+++ Bloco de texto +++

Sabendo das poucas possibilidades de oferta de capacitação nesta área em território nacional, do escasso número de professores e pesquisadores nesta área em Curitiba, fomos pesquisar em muitas instituições do mundo um modelo de curso que se identificasse com o perfil da nossa cidade e com a UTFPR. E assim criamos o PARC – Patrimônio, Arquitetura, Cultura – Pós-graduação em Patrimônio Histórico e Restauro. Muitos convênios de intercâmbio foram realizados para que formássemos um projeto pedagógico extenso, a fim de atender essa demanda, contando com professores locais e alguns profissionais estrangeiros. A ideia é oferecer um curso de especialização nos moldes lato sensu, com aproximadamente 500 horas de aula, chancelado pela universidade e pelas instituições conveniadas.
Com muitas atividades práticas e, principalmente, tendo a cidade como laboratório, a ideia é confrontar os problemas de conservação como base para as soluções, evocando uma nova abordagem para o arquiteto e urbanista atual, a convivência e a valorização da Arquitetura antiga. Todos os detalhes do curso estão em www.parc.arquivoarquitetura.com
Para finalizar, a senhora quer nos contar uma curiosidade que vivenciou no velho continente, não é mesmo?

+++ Dados fornecidos +++

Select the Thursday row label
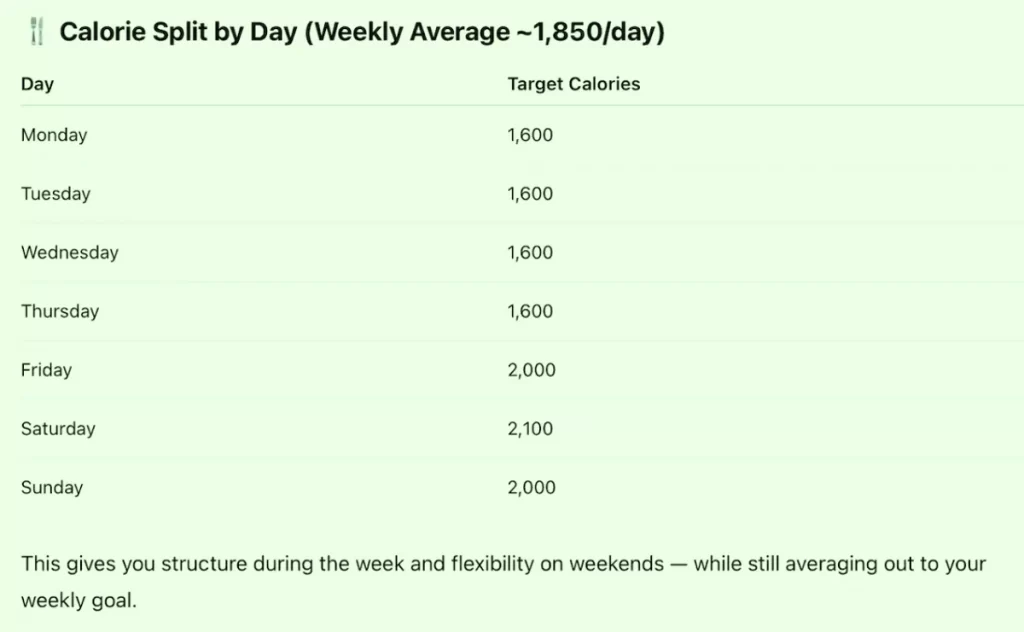 (60, 311)
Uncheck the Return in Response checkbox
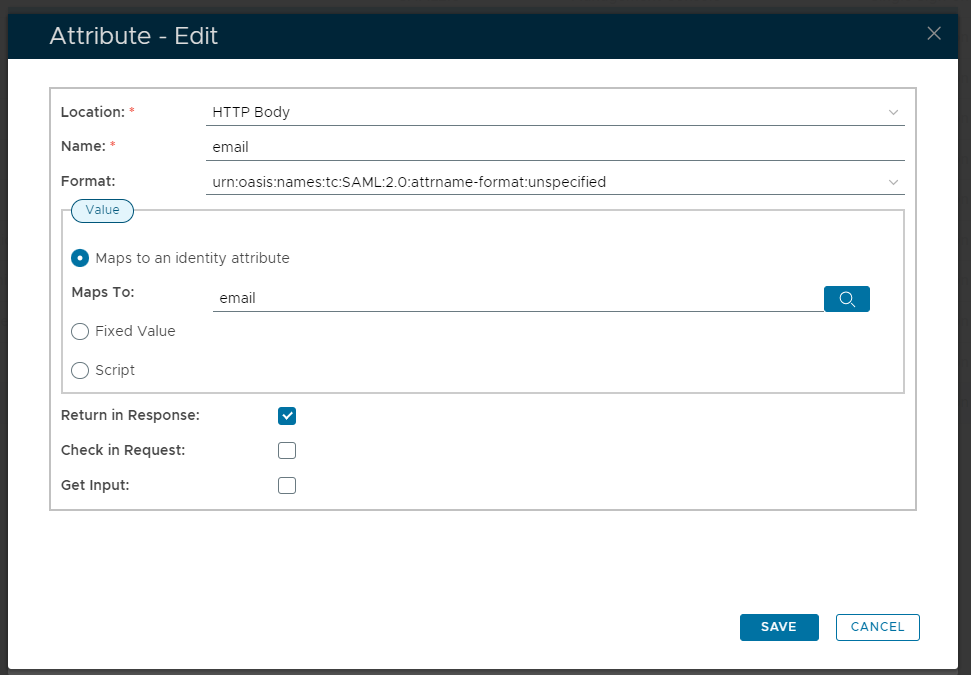The width and height of the screenshot is (971, 675). point(287,416)
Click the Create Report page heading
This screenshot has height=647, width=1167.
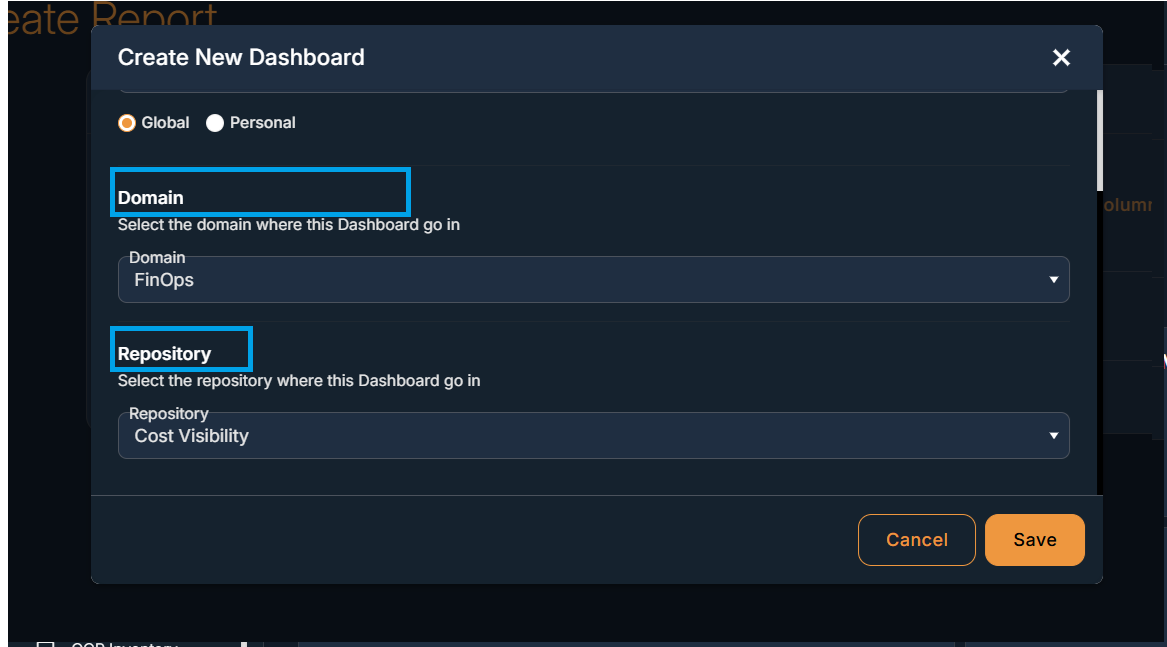(x=112, y=18)
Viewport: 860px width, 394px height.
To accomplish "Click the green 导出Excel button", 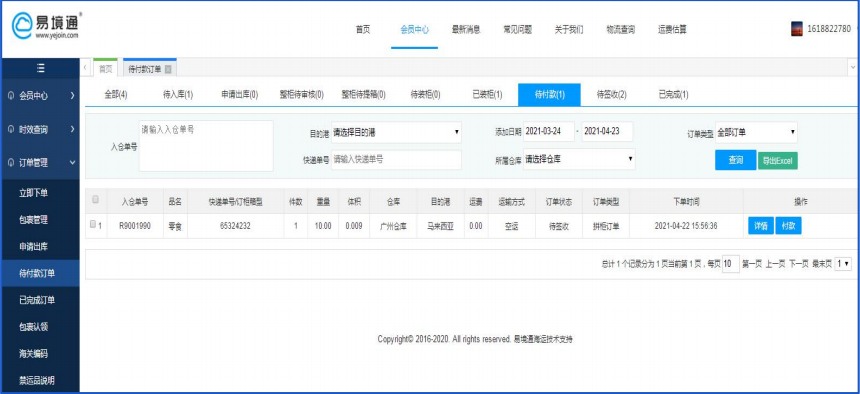I will click(778, 161).
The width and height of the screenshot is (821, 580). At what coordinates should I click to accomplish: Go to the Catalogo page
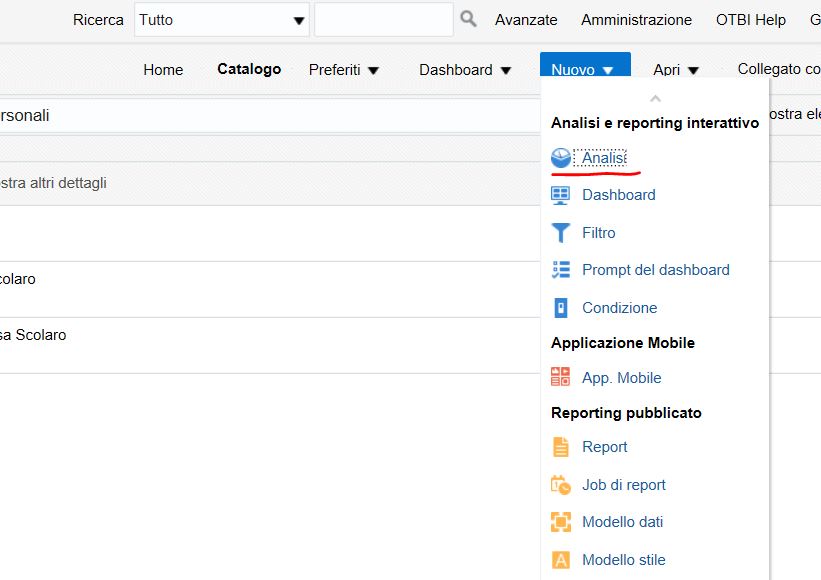coord(249,69)
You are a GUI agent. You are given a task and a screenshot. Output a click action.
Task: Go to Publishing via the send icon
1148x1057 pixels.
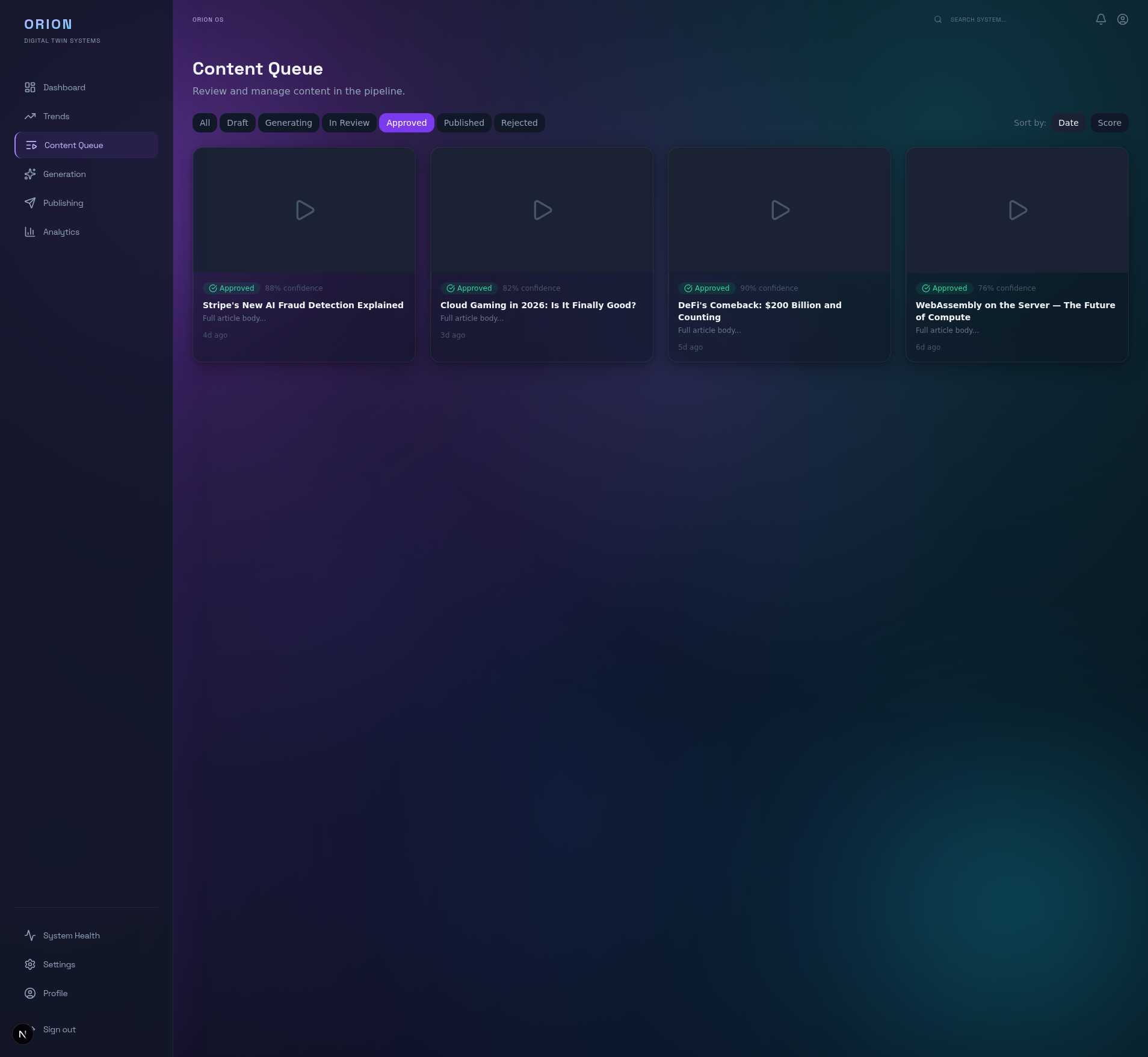tap(31, 203)
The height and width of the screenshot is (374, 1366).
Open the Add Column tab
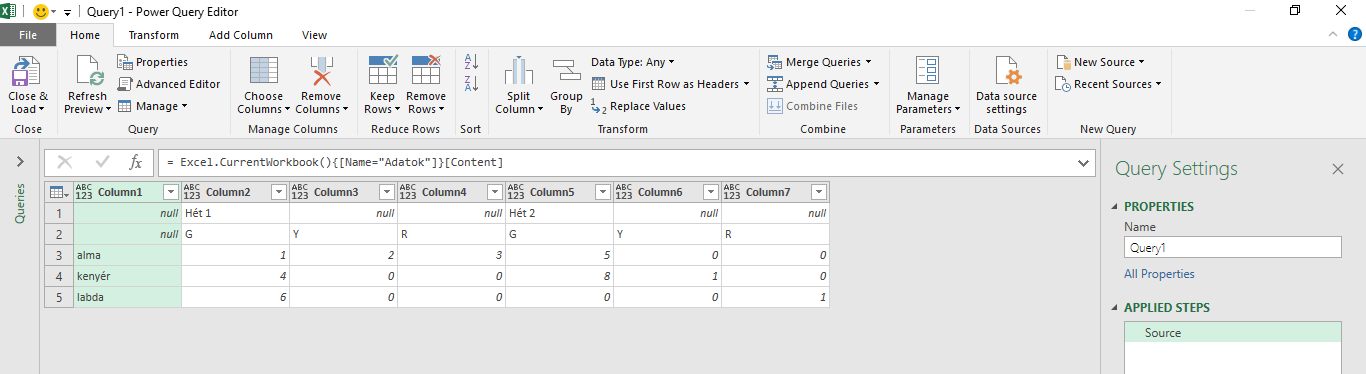(241, 35)
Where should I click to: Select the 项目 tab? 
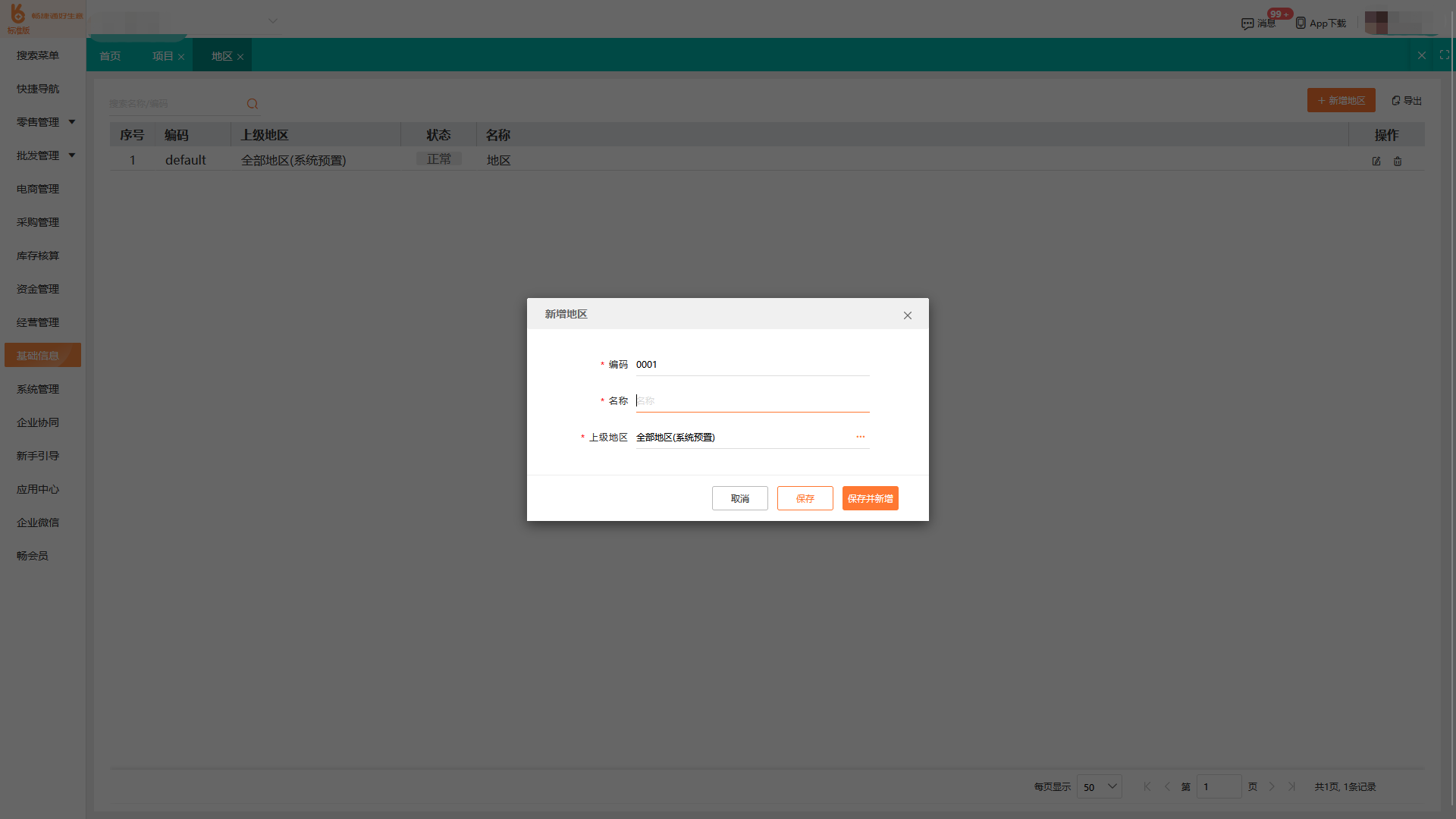click(162, 55)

+++

◆ **Enunciado**
Prolongue o texto sobre o curso de patrimônio histórico e restauro a partir do ponto em que ele para. Os registros constituem um material à parte, sem ligação com o texto.

◆ **Resposta**
Na Europa, onde estive fazendo pós-doutorado em Patrimônio, o arquiteto que restaura é um dos profissionais mais respeitados do meio. Ele carrega a história da cidade em suas ações. Na França, especialmente, uma titulação diferenciada é dedicada ao arquiteto do patrimônio pelo Conselho dos Arquitetos: “A.P” (Architecte du Patrimoine) é reconhecido pelos colegas e pelo meio cultural como o profissional guardião dos tesouros das cidades. Uma gentileza para quem sabe aliar o exercício da Arquitetura com os feitos do passado, sem deixar apagar a memória dos grandes feitos técnicos e artísticos do seu país.
Então, o reconhecimento do arquiteto que trabalha com patrimônio na Europa é mais ou menos assim:
– Você é arquiteto? Alguém pergunta.
– Sim, sou AP!
– Uau! Alguém responde.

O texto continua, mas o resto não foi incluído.